I see that all the numbers (2, 2, and -12) can be divided by 2. So, let's pull out a 2 first!
$2(x^2 + x - 6)$
Now, I need to factor the part inside the parentheses, $x^2 + x - 6$. I need to find two numbers that multiply to -6 and add up to 1 (the number in front of the 'x').
Those two numbers are 3 and -2! (Because $3 \times -2 = -6$ and $3 + (-2) = 1$).
So, $x^2 + x - 6$ factors into $(x+3)(x-2)$.
This means the entire numerator is $2(x+3)(x-2)$.

**Step 2: Factor the Denominator**
The denominator is $x^3 + 3x^2 - 4x - 12$.
This one looks a bit longer, but we can try a trick called "factoring by grouping."
Let's group the first two terms and the last two terms:
$(x^3 + 3x^2) - (4x + 12)$
Now, let's factor out common stuff from each group:
From $x^3 + 3x^2$, I can pull out $x^2$, leaving $x^2(x+3)$.
From $4x + 12$, I can pull out 4, leaving $4(x+3)$.
So now it looks like: $x^2(x+3) - 4(x+3)$.
Hey, I see that $(x+3)$ is common in both parts!
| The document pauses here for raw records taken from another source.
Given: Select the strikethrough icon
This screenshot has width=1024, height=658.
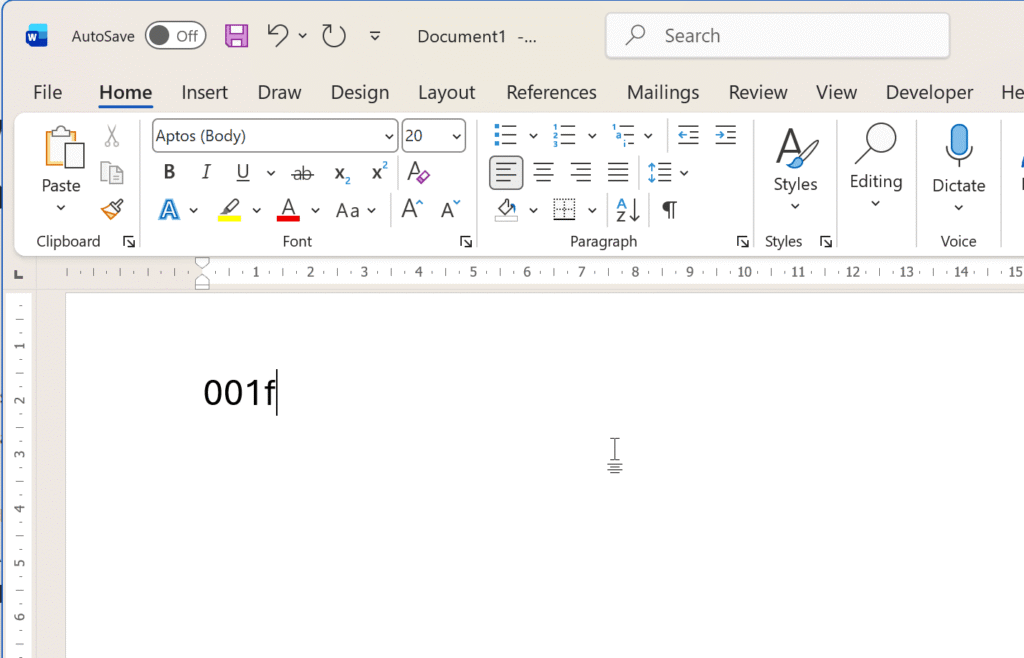Looking at the screenshot, I should pos(302,172).
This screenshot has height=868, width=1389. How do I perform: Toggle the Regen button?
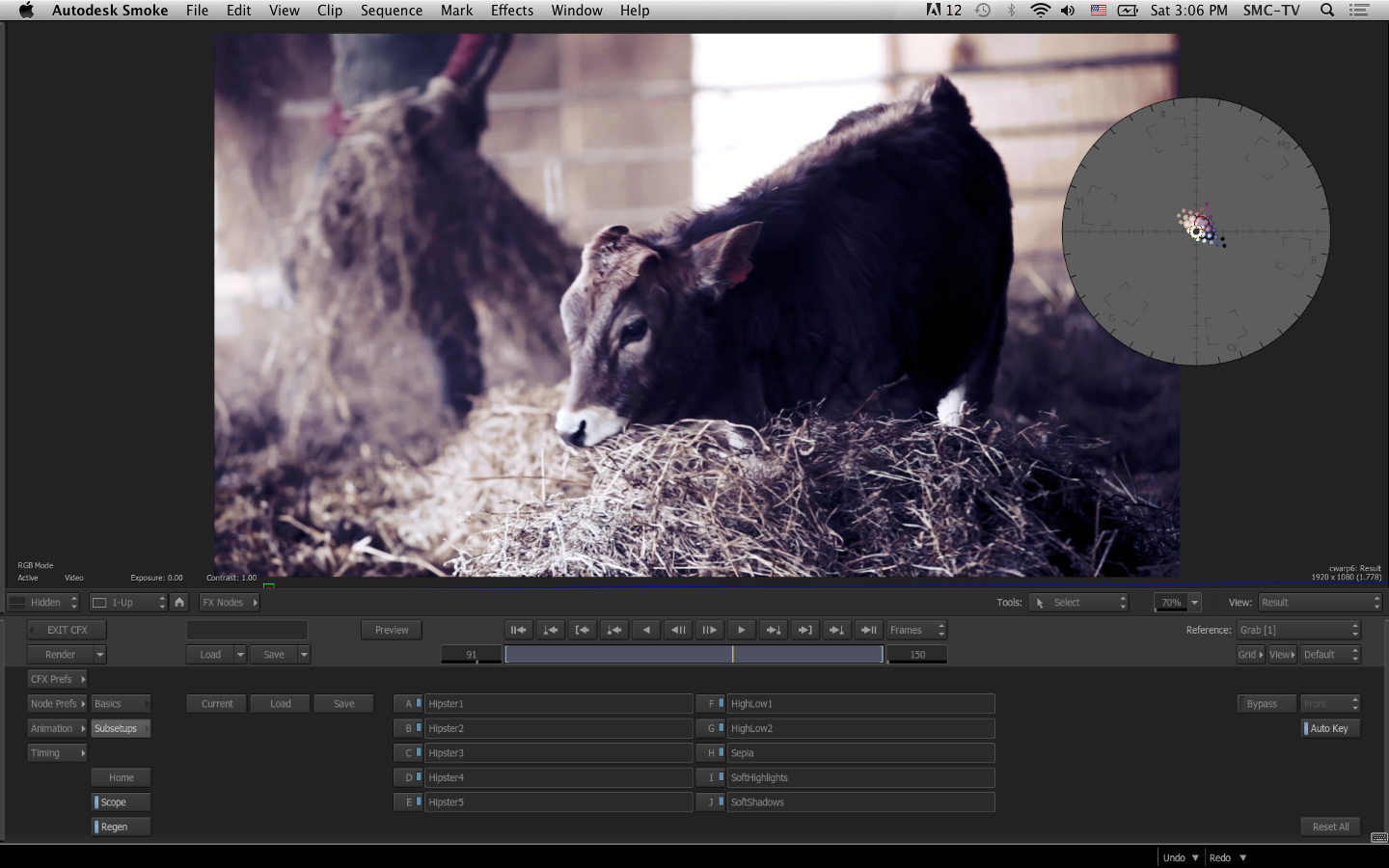click(x=121, y=827)
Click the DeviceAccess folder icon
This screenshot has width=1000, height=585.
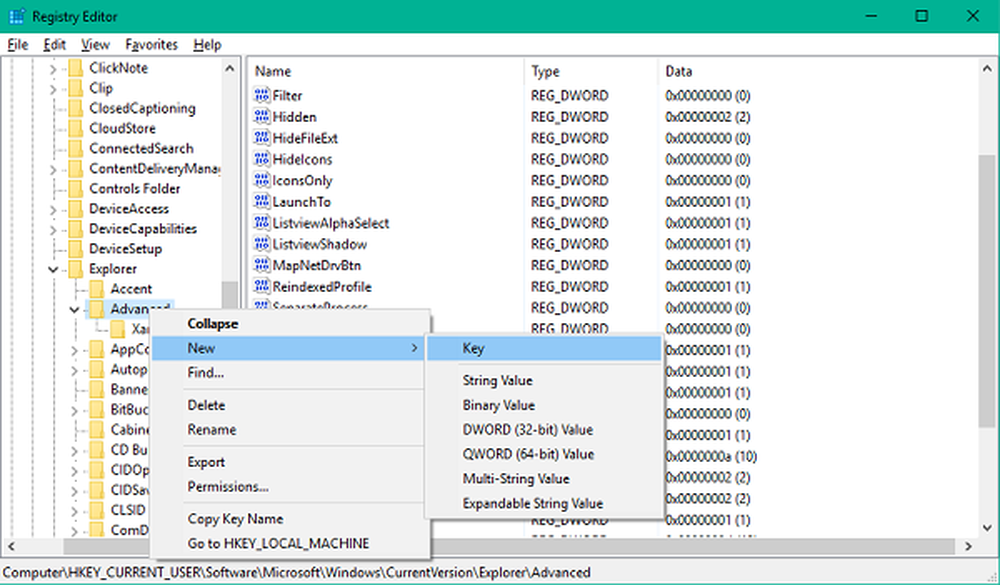tap(75, 208)
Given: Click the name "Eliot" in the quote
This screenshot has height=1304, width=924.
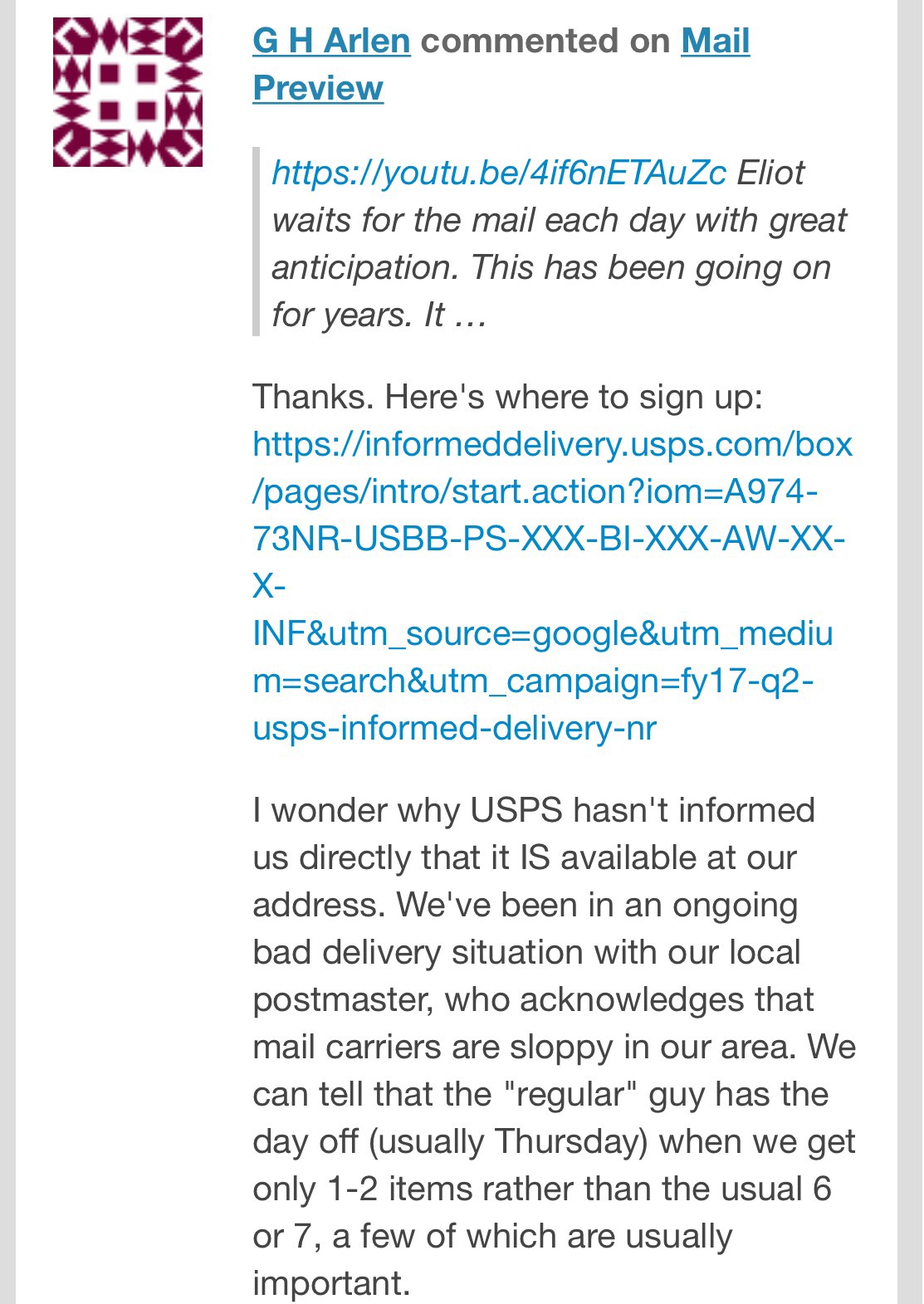Looking at the screenshot, I should point(770,173).
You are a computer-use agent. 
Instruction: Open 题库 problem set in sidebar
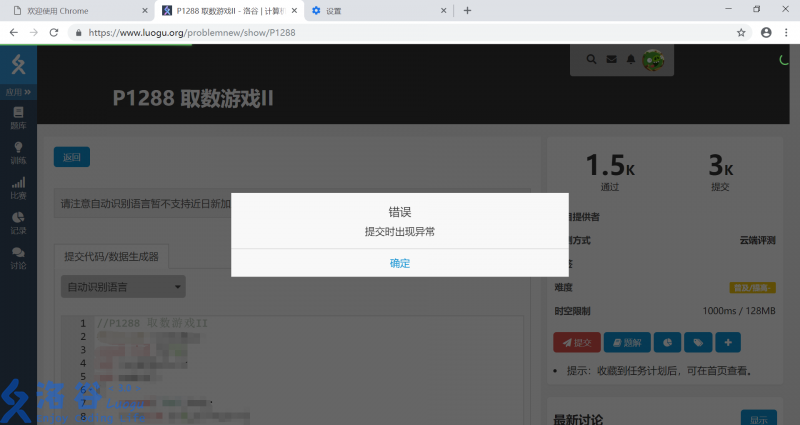point(18,118)
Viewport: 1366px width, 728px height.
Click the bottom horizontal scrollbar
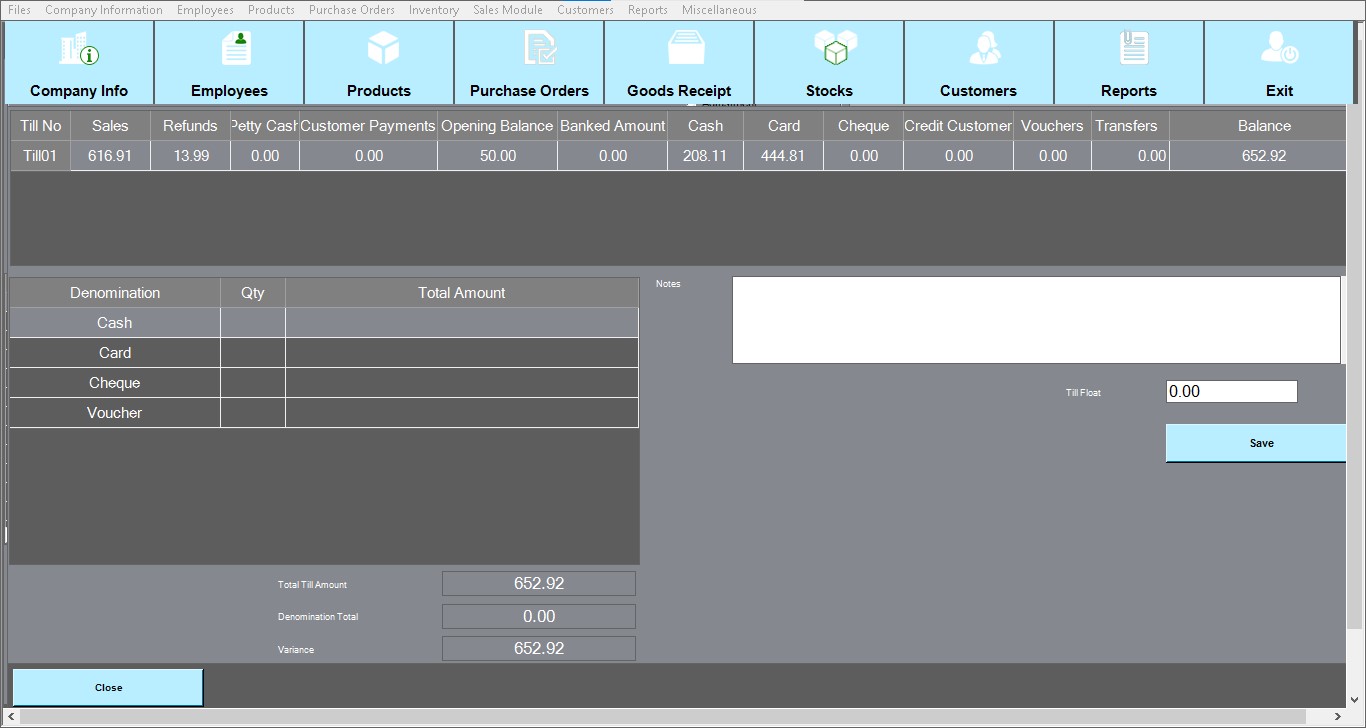[680, 717]
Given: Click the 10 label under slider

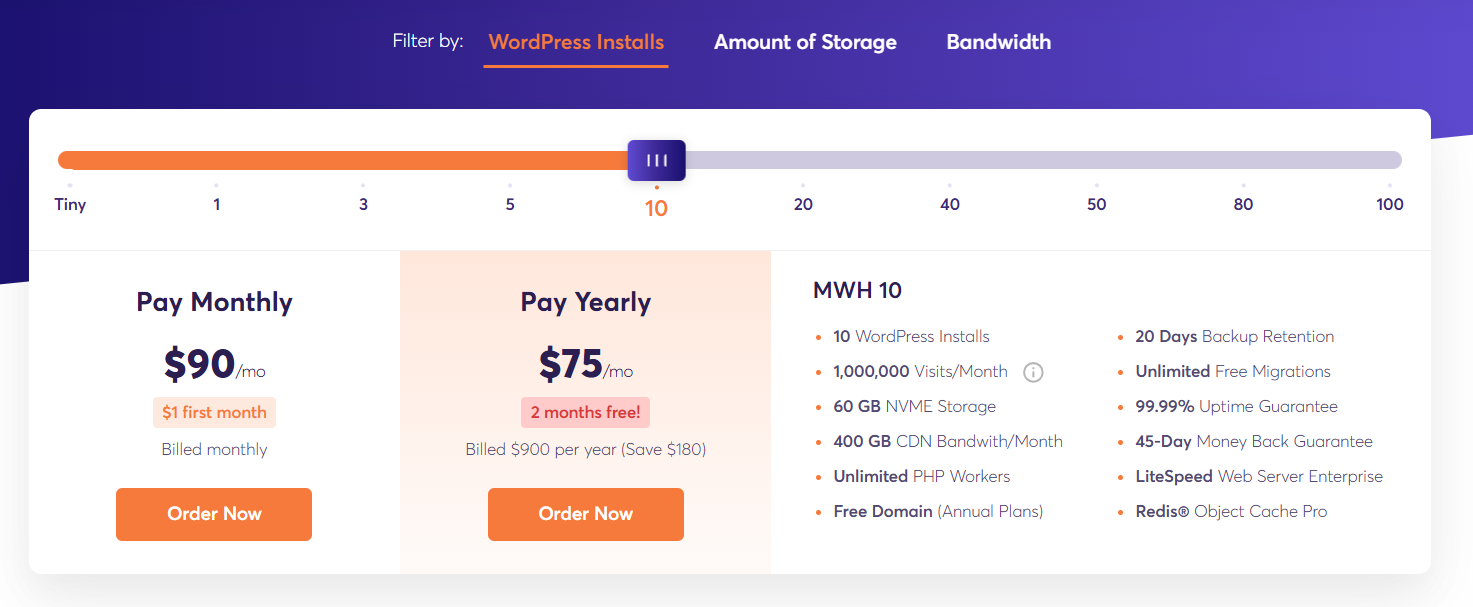Looking at the screenshot, I should tap(656, 208).
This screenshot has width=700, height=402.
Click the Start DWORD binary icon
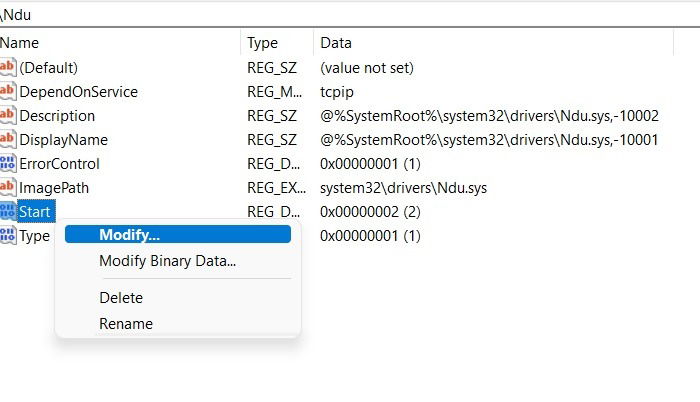click(x=8, y=211)
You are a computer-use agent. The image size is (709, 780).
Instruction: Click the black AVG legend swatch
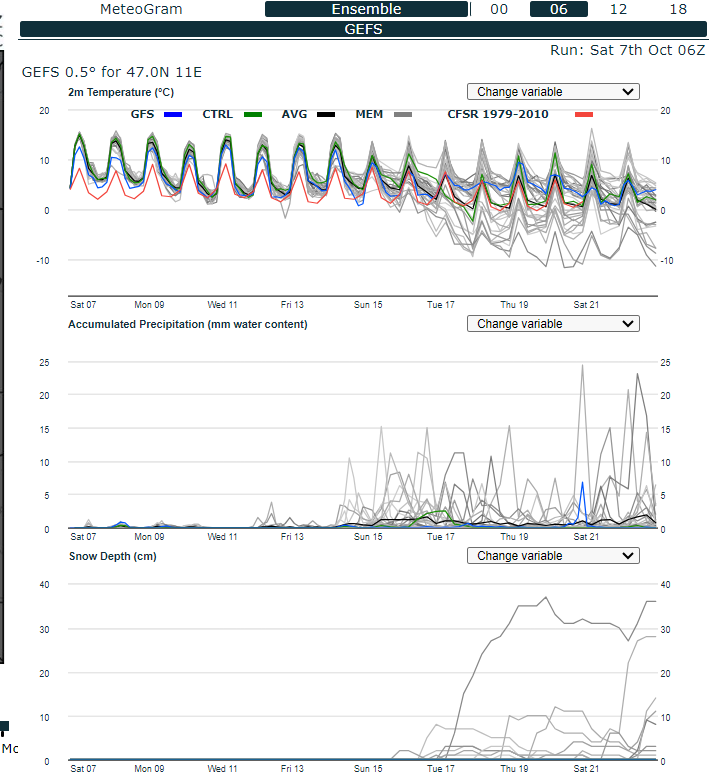tap(326, 114)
Let's pull that out:
$(x+3)(x^2 - 4)$
The part $x^2 - 4$ is a special kind of factoring called "difference of squares" (because $x^2$ is a square and $4$ is $2^2$). It factors into $(x-2)(x+2)$.
So, the entire denominator is $(x+3)(x-2)(x+2)$.

**Step 3: Put Them Together and Simplify**
Now we have the fraction completely factored:
Numerator: $2(x+3)(x-2)$
Denominator: $(x+3)(x-2)(x+2)$

So the fraction is:
$$\frac{2(x+3)(x-2)}{(x+3)(x-2)(x+2)}$$
I see that $(x+3)$ is on the top and the bottom, so I can cancel it out!
I also see that $(x-2)$ is on the top and the bottom, so I can cancel that out too!
After canceling, we are left with:
$$\frac{2}{x+2}$$
And that's our simplified answer!